A statement on the Broadcasting Bill by communications minister Richard Bruton TD has been broadly welcomed by the representative body Community Radio Ireland (CRAOL), especially the potential increase in Sound & Vision funding, and the granting of bursaries to journalists in local and community stations and the exemption from the broadcasting levy.
However, CRAOL chairperson Declan Gibbons is concerned that the minister’s statement refers to the levy exemption being open to only “some”, but not others. “All community radio stations are not-for-profit community groups who play a vital role in ensuring a diverse mix of services and depend upon grant aid and donations to exist,” Gibbons said.
Gibbons called on the minister to do the right thing here and exempt all community stations from the levy that signed up to the AMARC charter. If IMRO and the PPI understand community radio and facilitate a flat rate for all stations – independent of income – should the regulator not do likewise?

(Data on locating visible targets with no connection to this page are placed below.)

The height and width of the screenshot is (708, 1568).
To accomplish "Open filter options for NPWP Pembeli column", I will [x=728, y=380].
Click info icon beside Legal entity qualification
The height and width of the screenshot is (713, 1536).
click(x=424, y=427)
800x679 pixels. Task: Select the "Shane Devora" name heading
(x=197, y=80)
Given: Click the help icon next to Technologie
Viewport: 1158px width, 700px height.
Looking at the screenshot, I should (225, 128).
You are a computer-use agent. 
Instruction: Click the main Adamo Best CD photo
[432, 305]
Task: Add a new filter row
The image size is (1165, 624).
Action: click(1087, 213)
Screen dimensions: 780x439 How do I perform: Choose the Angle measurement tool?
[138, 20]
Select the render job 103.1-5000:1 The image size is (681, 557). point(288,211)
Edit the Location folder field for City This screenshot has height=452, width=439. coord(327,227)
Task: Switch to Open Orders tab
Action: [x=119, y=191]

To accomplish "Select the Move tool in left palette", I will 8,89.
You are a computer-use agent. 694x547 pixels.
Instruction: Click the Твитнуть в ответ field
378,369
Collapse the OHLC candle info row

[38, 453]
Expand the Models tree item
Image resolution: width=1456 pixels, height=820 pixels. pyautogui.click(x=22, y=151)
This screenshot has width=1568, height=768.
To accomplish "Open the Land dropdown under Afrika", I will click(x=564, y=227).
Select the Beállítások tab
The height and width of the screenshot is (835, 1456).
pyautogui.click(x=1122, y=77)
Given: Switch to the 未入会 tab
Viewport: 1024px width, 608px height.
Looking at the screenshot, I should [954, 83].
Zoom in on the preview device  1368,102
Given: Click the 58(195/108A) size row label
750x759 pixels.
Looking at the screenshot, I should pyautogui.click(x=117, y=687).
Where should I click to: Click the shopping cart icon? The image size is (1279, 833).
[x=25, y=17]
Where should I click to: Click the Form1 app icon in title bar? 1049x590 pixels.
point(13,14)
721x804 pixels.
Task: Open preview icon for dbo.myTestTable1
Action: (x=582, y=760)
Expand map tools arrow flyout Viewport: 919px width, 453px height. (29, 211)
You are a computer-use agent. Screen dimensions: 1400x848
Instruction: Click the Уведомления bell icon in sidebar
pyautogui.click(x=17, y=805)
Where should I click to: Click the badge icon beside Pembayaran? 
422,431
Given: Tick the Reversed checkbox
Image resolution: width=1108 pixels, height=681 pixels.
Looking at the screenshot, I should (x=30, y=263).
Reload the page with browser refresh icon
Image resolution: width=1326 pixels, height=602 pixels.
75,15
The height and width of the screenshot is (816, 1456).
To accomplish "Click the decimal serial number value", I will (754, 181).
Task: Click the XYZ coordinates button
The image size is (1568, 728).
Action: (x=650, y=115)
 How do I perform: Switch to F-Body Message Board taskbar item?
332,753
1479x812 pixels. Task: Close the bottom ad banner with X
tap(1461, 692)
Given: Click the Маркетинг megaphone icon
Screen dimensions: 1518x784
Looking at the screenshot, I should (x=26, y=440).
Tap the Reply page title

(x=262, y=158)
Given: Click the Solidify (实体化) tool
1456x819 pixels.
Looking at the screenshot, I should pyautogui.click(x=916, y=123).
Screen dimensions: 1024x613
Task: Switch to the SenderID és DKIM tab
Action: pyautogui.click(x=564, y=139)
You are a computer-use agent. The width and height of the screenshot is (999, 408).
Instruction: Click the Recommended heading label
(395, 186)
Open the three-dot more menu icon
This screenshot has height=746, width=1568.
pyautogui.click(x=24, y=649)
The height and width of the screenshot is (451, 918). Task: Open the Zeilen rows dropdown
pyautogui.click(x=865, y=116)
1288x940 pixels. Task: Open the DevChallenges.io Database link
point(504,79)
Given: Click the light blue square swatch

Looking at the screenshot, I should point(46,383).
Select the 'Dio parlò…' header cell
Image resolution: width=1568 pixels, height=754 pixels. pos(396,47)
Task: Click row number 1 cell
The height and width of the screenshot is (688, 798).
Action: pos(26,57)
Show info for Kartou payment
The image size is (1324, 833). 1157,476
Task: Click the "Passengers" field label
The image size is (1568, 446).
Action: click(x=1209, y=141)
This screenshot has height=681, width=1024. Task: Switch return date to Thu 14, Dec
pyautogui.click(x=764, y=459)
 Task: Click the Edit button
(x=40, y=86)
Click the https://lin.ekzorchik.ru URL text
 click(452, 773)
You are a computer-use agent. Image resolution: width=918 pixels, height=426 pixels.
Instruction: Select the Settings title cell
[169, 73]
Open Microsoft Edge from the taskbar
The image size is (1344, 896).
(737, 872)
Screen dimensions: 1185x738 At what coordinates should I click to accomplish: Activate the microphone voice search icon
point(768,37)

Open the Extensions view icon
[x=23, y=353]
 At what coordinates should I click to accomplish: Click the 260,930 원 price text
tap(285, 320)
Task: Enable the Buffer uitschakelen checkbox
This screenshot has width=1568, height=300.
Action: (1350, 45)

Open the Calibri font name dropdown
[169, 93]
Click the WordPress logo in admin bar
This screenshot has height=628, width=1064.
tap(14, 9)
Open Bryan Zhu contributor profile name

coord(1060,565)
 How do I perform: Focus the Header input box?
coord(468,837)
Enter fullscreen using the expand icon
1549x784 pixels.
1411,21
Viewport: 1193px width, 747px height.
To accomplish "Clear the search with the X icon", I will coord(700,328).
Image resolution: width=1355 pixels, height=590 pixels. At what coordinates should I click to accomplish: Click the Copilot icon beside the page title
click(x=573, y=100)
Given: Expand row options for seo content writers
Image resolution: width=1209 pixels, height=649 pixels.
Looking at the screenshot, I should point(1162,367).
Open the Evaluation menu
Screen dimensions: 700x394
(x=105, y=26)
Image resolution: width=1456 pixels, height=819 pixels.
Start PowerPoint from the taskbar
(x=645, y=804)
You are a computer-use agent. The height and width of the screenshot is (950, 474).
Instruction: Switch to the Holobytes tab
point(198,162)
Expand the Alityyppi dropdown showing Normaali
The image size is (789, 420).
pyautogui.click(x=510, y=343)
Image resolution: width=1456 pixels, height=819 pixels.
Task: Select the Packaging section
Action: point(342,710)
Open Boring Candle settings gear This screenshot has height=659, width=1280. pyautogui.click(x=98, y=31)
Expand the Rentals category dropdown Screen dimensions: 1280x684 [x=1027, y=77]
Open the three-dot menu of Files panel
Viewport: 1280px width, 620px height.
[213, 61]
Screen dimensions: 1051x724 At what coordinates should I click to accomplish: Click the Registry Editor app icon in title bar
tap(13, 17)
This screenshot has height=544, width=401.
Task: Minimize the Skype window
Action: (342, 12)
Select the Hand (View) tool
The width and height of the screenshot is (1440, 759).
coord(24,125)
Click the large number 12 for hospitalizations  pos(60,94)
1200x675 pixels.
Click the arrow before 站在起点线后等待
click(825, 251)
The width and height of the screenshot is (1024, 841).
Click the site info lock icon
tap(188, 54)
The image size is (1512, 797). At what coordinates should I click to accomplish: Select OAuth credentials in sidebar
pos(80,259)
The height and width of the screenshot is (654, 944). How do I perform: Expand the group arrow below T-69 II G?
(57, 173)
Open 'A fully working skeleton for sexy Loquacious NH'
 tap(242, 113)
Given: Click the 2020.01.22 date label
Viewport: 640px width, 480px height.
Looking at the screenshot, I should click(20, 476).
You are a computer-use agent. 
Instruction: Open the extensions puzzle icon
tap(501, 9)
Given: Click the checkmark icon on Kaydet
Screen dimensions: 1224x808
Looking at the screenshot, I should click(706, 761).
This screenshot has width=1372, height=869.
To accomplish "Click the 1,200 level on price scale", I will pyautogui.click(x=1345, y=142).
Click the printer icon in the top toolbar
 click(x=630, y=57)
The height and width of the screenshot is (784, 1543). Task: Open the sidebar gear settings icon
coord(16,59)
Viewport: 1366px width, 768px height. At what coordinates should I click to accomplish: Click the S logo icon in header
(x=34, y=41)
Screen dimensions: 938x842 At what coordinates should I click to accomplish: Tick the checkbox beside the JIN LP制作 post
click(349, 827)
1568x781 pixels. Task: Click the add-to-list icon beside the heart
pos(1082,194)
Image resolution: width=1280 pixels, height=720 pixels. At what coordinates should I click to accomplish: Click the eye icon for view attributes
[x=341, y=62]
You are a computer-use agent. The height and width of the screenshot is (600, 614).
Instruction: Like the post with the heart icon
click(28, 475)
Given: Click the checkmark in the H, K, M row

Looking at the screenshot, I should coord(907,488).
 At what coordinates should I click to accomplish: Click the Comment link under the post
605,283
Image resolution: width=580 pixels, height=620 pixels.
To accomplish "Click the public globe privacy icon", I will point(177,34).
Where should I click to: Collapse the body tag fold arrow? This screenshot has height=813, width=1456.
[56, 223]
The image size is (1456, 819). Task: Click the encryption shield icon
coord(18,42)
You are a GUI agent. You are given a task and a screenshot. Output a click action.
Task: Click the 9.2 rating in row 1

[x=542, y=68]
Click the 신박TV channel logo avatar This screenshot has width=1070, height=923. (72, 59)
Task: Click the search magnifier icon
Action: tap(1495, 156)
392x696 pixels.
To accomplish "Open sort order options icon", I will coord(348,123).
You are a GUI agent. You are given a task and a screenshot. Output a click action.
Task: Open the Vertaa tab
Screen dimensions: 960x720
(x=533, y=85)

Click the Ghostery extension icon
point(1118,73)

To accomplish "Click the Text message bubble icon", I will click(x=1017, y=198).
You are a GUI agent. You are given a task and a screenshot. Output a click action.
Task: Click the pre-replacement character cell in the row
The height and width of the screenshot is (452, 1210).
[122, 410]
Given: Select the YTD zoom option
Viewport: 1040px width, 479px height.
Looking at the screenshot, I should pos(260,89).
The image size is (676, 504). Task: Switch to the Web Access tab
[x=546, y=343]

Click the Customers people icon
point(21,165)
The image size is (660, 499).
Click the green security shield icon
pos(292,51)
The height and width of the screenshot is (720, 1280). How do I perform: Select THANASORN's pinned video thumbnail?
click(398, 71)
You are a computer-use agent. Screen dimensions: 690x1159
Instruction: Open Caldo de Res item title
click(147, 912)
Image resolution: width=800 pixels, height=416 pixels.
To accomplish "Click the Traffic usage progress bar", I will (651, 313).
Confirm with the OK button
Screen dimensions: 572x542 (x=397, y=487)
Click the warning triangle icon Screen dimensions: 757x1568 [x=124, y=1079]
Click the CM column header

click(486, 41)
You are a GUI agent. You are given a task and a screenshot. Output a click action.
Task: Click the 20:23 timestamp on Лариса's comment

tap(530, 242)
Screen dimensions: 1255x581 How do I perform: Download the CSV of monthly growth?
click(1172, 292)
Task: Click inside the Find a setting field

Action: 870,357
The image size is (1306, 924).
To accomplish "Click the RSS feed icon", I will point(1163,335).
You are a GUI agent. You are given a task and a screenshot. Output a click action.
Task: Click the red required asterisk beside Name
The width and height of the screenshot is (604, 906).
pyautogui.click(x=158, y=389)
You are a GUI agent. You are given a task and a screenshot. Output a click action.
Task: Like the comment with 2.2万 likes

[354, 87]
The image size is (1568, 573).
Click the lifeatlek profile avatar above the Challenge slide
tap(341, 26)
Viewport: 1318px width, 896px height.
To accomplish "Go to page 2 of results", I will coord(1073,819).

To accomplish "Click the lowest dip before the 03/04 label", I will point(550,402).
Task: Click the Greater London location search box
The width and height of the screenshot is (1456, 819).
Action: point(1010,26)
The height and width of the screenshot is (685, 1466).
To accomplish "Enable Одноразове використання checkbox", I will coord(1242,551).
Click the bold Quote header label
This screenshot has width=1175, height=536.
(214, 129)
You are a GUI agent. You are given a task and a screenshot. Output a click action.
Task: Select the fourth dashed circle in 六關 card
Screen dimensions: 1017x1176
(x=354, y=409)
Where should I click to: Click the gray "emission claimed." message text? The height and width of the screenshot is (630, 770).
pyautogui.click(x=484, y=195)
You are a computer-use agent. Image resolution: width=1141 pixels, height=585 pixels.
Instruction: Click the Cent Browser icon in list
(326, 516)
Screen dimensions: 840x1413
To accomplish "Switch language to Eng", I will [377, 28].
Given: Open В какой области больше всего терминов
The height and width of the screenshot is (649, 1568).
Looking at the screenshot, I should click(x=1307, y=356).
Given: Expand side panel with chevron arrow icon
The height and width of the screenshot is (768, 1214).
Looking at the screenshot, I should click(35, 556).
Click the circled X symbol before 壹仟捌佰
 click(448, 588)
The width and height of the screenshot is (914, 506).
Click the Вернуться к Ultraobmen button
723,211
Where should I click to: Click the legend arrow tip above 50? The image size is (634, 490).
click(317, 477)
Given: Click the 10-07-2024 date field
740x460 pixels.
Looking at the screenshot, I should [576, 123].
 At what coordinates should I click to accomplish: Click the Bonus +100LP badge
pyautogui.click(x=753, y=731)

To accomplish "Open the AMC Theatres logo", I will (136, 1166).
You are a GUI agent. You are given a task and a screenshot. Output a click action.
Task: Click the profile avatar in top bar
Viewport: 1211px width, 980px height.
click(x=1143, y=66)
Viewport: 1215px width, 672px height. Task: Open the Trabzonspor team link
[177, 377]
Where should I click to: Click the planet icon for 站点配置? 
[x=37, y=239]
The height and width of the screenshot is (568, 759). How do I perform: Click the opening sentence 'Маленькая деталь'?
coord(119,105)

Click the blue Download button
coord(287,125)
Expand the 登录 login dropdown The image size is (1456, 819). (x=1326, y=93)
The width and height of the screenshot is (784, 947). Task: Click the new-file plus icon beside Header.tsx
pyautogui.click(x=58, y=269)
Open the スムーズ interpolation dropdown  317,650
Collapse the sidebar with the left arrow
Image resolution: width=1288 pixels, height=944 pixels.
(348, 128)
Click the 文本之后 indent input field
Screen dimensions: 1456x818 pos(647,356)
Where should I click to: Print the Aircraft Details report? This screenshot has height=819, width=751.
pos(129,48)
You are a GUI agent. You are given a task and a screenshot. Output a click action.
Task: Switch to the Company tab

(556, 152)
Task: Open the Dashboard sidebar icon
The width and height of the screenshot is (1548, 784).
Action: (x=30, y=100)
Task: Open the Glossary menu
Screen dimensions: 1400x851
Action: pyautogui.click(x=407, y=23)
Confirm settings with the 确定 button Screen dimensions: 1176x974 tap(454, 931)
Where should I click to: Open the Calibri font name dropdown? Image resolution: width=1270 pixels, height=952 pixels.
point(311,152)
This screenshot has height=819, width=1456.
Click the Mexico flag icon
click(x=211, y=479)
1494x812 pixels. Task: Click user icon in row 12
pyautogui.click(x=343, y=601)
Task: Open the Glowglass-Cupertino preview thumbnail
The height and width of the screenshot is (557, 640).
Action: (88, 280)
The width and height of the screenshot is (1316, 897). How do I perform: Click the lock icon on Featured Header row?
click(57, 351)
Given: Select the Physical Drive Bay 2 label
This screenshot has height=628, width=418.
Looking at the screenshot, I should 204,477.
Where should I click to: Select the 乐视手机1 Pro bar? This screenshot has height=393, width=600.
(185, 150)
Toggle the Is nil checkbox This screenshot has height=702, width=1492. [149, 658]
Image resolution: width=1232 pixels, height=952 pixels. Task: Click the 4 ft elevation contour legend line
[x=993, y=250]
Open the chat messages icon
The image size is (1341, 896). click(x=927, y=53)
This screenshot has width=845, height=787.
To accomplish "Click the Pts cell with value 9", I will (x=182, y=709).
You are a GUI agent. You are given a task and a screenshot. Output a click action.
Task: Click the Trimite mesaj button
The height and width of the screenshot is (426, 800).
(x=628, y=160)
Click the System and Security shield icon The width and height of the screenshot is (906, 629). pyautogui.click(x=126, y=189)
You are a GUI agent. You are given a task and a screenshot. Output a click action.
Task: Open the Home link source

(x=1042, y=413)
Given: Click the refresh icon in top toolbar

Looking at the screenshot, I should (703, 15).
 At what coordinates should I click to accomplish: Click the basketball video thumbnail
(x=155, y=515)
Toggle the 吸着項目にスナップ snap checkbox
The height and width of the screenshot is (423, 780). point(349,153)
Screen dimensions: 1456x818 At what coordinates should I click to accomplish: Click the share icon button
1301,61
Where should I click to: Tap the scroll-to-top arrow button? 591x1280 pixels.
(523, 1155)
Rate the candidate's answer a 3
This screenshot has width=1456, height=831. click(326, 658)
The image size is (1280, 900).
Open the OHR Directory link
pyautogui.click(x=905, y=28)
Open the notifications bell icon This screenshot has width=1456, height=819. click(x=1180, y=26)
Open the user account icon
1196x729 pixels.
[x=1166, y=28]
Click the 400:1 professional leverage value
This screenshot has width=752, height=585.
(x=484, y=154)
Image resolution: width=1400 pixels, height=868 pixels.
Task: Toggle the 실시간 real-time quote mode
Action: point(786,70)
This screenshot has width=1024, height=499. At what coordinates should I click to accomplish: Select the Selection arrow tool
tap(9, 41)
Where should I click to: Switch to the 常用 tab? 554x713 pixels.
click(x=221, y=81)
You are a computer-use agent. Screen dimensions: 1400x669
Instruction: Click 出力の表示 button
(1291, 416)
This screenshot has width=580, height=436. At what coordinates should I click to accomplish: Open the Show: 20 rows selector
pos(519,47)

He urged the minister to ensure that there will be no levy.
Every week, 2,000 community radio volunteers broadcast to 170,000 people in 21 licensed stations. CRAOL points out that community radio is volunteer-led and driven, with the support of professional staff. It is not a competitor to the commercial radio broadcasters, but is an extra service licensed and supervised by the Broadcasting Authority of Ireland (BAI).
The BAI’s Sound and Vision scheme, funded by the television licence fee, provides support for making documentaries and radio drama. Local council and leader scheme grants help as well as community job schemes. The stations provide diversity in programme production and presentation, with news and current affairs and documentaries of community interest.
They specifically encourage writers and dramatists in the community.